1

I have a set of 11mm documents in elasticsearch, each with an array of identifiers. Each identifier is a dict that contains a type, value, and date. Here is a sample record:

{
  "name": "Bob",
  "identifiers": [
    {
      "date": "2019-01-01",
      "type": "a",
      "value": "abcd"
    },
    {
      "date": "2019-01-01",
      "type": "b",
      "value": "efgh"
    }
  ]
}

I need to transfer these records nightly to a parquet data store where only the values of the identifiers are kept in an array. Like:

{
  "name": "Bob",
  "identifiers": ["abcd", "efgh"]
}

I am doing this by looping through all of the records and flattening the identifiers. Here is my flattening transformer:

    def _transform_identifier_values(self, identifiers: List[dict]):
        ret = [
            identifier['value']
            for identifier in identifiers
        ]
        return ret

This works but it's slow. Is there a a quicker way to do this? Possibly a native implementation I can tap into?

EDIT:

Tried the suggestions from Sunny. I was surprised to find that the original actually performs the best. My assumption was that itemgetter would have been more performant.

Here is how I tested it:

import time
from functools import partial
from operator import itemgetter


def main():

    docs = []
    for i in range(10_000_000):
        docs.append({
            'name': 'Bob',
            'identifiers': [
                {
                    'date': '2019-01-01',
                    'type': 'a',
                    'value': 'abcd'
                },
                {
                    'date': '2019-01-01',
                    'type': 'b',
                    'value': 'efgh'
                }
            ]
        })

    start = time.time()
    for doc in docs:
        _transform_identifier_values_original(doc['identifiers'])
    end = time.time()

    print(f'Original took {end-start} seconds')

    start = time.time()
    for doc in docs:
        _transform_identifier_values_getter(doc['identifiers'])
    end = time.time()

    print(f'Item getter took {end-start} seconds')

    start = time.time()
    for doc in docs:
        _transform_identifier_values_partial_lambda(doc['identifiers'])
    end = time.time()

    print(f'Lambda partial took {end-start} seconds')

    start = time.time()
    for doc in docs:
        _transform_identifier_values_partial(doc['identifiers'])
    end = time.time()

    print(f'Partial took {end-start} seconds')

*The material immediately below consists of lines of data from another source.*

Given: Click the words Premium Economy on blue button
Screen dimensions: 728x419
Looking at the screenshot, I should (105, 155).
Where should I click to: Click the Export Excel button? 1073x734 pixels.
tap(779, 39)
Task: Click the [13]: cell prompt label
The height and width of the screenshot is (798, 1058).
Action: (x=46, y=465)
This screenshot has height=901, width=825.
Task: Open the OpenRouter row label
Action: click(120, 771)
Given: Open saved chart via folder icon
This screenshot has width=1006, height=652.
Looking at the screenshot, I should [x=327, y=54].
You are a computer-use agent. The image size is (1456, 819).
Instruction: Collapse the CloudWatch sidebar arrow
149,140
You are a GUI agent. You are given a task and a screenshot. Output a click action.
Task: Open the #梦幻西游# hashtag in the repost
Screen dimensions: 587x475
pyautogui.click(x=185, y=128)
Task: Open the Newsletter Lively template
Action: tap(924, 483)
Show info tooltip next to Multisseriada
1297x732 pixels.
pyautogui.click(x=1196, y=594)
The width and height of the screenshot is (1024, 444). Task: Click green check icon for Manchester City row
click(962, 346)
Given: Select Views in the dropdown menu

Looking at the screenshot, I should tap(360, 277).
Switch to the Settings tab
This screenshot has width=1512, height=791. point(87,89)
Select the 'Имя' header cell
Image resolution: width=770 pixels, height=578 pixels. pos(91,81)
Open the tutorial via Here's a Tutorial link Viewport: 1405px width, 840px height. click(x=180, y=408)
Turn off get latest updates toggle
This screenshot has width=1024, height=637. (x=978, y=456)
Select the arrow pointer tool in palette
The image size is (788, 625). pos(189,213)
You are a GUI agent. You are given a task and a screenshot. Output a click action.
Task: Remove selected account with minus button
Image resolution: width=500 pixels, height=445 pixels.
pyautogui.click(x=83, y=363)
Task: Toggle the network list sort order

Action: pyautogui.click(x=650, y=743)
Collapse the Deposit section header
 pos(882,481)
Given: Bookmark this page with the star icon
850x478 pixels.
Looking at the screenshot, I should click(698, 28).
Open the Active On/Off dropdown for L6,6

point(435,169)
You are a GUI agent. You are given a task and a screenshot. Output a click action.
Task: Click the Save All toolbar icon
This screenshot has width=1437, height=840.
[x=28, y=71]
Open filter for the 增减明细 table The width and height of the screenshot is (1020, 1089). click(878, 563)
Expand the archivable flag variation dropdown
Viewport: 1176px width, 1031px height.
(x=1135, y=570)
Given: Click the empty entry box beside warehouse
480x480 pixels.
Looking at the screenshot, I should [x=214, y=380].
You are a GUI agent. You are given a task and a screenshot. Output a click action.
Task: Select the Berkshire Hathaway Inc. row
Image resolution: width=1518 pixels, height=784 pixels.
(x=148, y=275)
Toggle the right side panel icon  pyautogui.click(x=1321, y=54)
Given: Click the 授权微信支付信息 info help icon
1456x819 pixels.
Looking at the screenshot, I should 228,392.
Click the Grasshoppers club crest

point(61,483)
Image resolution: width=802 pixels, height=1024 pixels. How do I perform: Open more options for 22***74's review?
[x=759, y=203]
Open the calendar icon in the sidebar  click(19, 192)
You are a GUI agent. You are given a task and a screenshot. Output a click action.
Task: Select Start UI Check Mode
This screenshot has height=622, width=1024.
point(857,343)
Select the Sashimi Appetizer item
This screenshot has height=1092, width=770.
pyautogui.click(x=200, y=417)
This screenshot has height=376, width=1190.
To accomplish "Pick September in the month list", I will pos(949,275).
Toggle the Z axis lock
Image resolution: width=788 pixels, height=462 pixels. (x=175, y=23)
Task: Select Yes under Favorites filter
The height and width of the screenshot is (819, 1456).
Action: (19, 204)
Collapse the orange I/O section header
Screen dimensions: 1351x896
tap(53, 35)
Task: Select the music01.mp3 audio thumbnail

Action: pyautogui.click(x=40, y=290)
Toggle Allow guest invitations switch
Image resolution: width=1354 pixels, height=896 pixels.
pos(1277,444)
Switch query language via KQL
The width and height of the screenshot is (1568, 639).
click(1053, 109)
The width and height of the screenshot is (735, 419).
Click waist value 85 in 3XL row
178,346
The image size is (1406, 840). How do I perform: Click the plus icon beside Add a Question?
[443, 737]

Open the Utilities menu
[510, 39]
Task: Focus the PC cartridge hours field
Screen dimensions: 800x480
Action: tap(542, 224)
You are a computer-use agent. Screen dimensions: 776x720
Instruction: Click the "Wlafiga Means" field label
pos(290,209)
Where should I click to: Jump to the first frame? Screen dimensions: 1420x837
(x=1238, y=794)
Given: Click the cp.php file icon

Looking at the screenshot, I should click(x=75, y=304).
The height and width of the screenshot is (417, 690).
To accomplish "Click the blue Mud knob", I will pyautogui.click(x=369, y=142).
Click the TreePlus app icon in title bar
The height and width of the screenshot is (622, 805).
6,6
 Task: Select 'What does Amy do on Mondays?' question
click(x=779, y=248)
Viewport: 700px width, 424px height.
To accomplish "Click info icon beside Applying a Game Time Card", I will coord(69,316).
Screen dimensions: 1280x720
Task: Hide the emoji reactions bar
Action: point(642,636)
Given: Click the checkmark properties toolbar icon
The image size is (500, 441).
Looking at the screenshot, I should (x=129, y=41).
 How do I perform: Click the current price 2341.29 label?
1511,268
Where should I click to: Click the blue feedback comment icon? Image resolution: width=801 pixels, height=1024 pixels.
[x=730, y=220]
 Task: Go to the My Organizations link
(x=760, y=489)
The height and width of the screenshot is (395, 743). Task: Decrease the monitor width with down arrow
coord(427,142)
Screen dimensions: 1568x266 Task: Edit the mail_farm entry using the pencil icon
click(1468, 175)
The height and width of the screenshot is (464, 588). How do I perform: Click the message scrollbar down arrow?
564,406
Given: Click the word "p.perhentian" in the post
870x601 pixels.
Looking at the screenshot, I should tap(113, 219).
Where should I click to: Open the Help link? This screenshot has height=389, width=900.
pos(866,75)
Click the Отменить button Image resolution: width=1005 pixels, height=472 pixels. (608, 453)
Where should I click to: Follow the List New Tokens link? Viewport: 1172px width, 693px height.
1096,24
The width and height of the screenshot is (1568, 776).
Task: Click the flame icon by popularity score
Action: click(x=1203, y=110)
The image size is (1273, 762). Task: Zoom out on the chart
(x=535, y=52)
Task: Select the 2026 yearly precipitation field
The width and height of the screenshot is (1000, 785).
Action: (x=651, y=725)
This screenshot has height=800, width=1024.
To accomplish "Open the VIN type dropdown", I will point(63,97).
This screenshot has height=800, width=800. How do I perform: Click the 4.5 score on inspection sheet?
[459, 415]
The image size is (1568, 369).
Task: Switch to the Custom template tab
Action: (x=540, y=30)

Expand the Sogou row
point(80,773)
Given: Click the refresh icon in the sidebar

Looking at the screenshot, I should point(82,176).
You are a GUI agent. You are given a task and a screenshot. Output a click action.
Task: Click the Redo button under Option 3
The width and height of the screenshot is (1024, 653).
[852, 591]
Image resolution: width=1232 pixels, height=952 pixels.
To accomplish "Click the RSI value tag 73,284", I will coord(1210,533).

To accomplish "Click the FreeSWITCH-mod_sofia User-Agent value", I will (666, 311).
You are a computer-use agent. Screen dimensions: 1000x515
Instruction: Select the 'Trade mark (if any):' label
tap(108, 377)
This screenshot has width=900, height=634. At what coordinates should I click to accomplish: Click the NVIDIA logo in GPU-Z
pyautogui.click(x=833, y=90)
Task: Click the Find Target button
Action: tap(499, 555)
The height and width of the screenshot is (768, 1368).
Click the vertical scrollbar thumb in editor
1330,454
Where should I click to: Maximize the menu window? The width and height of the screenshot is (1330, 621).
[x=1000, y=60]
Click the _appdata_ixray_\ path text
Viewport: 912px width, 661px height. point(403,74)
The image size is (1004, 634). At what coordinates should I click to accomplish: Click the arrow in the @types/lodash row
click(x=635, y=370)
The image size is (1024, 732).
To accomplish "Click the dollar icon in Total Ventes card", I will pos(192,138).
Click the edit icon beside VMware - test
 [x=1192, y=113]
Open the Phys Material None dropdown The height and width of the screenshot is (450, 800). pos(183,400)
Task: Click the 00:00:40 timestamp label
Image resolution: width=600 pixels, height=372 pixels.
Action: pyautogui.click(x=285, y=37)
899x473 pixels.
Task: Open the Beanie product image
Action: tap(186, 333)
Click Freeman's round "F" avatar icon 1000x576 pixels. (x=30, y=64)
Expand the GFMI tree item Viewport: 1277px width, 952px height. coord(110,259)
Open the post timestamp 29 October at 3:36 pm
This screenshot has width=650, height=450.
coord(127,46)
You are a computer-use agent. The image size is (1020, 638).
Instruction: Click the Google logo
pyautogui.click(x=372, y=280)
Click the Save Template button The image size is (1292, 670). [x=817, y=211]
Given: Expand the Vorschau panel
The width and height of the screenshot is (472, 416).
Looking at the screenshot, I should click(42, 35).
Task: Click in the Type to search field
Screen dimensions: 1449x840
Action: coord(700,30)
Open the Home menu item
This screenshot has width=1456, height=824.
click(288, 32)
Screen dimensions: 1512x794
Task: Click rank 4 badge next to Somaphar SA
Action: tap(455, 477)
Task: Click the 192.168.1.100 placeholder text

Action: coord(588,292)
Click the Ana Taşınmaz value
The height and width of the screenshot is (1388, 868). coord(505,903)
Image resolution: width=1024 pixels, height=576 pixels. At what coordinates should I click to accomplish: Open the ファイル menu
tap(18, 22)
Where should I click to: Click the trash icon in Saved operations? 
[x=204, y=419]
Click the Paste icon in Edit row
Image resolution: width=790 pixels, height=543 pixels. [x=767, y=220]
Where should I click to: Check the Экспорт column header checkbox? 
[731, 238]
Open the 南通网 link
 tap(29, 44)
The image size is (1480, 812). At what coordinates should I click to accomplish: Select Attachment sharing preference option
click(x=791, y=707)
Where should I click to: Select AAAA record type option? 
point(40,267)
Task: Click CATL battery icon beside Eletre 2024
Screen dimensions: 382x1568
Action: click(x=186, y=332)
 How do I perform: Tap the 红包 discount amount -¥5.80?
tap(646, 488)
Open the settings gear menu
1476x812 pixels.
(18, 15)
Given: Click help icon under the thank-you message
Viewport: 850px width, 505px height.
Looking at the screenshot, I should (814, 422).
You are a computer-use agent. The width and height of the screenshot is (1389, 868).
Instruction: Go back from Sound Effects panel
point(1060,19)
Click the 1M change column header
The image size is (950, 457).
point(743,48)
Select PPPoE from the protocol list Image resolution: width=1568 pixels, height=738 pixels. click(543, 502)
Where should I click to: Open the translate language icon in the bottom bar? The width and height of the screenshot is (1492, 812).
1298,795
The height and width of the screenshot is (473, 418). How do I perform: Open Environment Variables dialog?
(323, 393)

def _transform_identifier_values_original(identifiers):
    ret = [
        identifier['value']
        for identifier in identifiers
    ]
    return ret


def _transform_identifier_values_getter(identifiers):
    return list(map(itemgetter('value'), identifiers))


def _transform_identifier_values_partial_lambda(identifiers):
    flatten_ids = partial(lambda o: list(map(itemgetter('value'), o)))
    return flatten_ids(identifiers)


def _transform_identifier_values_partial(identifiers):
    flatten = partial(map, itemgetter('value'))
    return list(flatten(identifiers))

if __name__ == '__main__':
    main()

Results:

Original took 4.6204328536987305 seconds

Item getter took 7.186180114746094 seconds

Lambda partial took 10.534514904022217 seconds

Partial took 9.07079291343689 seconds

micah
  • 7,596
  • 10
  • 49
  • 90
  • Take care, usually elastic doesnt return 100% documents! – Wonka Dec 30 '19 at 17:49
  • @Wonka If you're are using a scan it will return 100% of documents. A non-scan query will only return the top N documents. I'm scraping the entire index. – micah Dec 30 '19 at 18:17

2 Answers2

0

Well here is a solution i came up with:

def changeJSON(dictionary):
    new_dict = {'name': dictionary['name'], 'identifiers': []}
    for i in dictionary['identifiers']:
        new_dict['identifiers'].append(i['value'])
    return new_dict

This function will take in a single dictionary and returns the dictionary in your new desired format. You can then json.dumps() function from the built in json library. It takes in a list of dictionaries and dumps them into a json file.

SafeDev
  • 641
  • 4
  • 12
0

You could try and make use of operator.itemgetter.

from operator import itemgetter
def _transform_identifier_values(self, identifiers: List[dict]):
    return list(map(itemgetter('value'), identifiers))

Maybe even make a partial function out of it:

from operator import itemgetter
from functools import partial
flatten_ids = partial(lambda o: list(map(itemgetter('value'), o['identifiers'])))
print(flatten_ids(obj))

If you wanted to avoid the lambda, you can try:

flatten = partial(map, itemgetter('value'))
print(list(flatten(obj['identifiers'])))

I'm curious to see the results of these.

Sunny Patel
  • 7,830
  • 2
  • 31
  • 46